Assessment and Evaluation in K-12 Music
Assessments of the National Standards for Music have been developed and are in use by the National Assessment of Educational Progress (NAEP). While NAEP has been assessing student achievement in music for more than twenty years, current assessment procedures have been developed from the National Standards as published by the Music Educators National Conference in Performance Standards for Music: Strategies and Benchmarks for Assessing Progress Toward the National Standards. (1996) "In this publication, one sample assessment strategy is provided for each achievement standard appearing under the nine voluntary national content standards for music for grades K-12" (p. 11) While the district curriculum in music does not precisely duplicate what the national standards call for, many of the same assessment techniques, or others very similar, would be appropriate.
NAEP assessment procedures are published and in use nationally. They call for assessing student learning in three basic processes, "creating, as in a student's generating new work; performing the existing work of others, a process which calls upon the interpretive or re-creative skills of a student; and responding which varies from the response of an audience member to the interactive response between a student and a particular expressive medium" (page 3). If, as expected, the Music section of the New Hampshire Frameworks for the Arts is very similar to the national standards, then the assessments developed by NAEP would provide a basis from which to derive district procedures.

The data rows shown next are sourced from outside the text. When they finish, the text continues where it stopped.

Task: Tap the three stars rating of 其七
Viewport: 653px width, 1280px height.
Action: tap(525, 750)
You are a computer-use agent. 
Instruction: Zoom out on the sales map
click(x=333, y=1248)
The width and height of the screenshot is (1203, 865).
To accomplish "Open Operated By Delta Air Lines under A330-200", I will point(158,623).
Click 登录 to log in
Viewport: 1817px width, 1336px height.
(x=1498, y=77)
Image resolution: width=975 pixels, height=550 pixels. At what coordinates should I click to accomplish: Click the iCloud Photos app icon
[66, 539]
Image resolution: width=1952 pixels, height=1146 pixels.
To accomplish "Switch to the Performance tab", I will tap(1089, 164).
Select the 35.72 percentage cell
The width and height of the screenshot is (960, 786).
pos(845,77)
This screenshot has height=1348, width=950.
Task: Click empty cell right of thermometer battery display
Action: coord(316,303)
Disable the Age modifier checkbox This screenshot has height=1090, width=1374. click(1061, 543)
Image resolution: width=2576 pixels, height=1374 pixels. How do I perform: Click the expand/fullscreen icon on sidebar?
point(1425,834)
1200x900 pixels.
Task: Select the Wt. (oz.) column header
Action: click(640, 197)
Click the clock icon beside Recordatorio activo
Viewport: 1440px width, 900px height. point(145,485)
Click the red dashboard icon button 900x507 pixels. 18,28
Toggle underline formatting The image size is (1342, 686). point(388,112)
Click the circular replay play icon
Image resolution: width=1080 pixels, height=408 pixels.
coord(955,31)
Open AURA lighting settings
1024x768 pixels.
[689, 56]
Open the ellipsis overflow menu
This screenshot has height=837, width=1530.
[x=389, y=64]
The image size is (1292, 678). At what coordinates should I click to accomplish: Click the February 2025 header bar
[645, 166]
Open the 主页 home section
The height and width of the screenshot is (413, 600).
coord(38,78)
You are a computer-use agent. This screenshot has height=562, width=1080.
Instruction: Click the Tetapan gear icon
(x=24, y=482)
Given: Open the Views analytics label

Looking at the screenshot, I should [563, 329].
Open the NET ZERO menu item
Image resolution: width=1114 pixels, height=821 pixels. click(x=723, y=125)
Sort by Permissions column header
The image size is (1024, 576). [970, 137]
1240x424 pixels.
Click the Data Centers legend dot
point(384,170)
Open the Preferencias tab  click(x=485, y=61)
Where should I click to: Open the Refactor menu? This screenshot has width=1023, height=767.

Oyster River's Curriculum Assessment and Student Evaluation Strategies.
At the district, school, and classroom level, teachers will assess student progress in music using an array of assessment strategies to ascertain what each student knows and is able to do in each of the eight strands of the district's music curriculum. Alternative strategies include performance-based and language-based assessment of individual student and group accomplishment.
Assessment is a continuing process which informs the music teacher and guides the planning and development of curriculum. In music making situations, evaluation and assessment are integral to the teaching process; evaluation and assessment occur continuously throughout class, and teaching could not occur without them. Assessment indicates each individual's process, product, and progress towards meeting Oyster River's K-12 curriculum expectations in music.
Methods of assessment are selected as appropriate to the individual needs of teachers, students, content areas, and instructional objectives. For example:
Finally, we perhaps need to remind ourselves that the major purpose of a state-wide or school-based assessment program is to provide teachers, administrators, and parents with information which can be used to foster continued improvement of student instruction and learning in our classrooms and communities.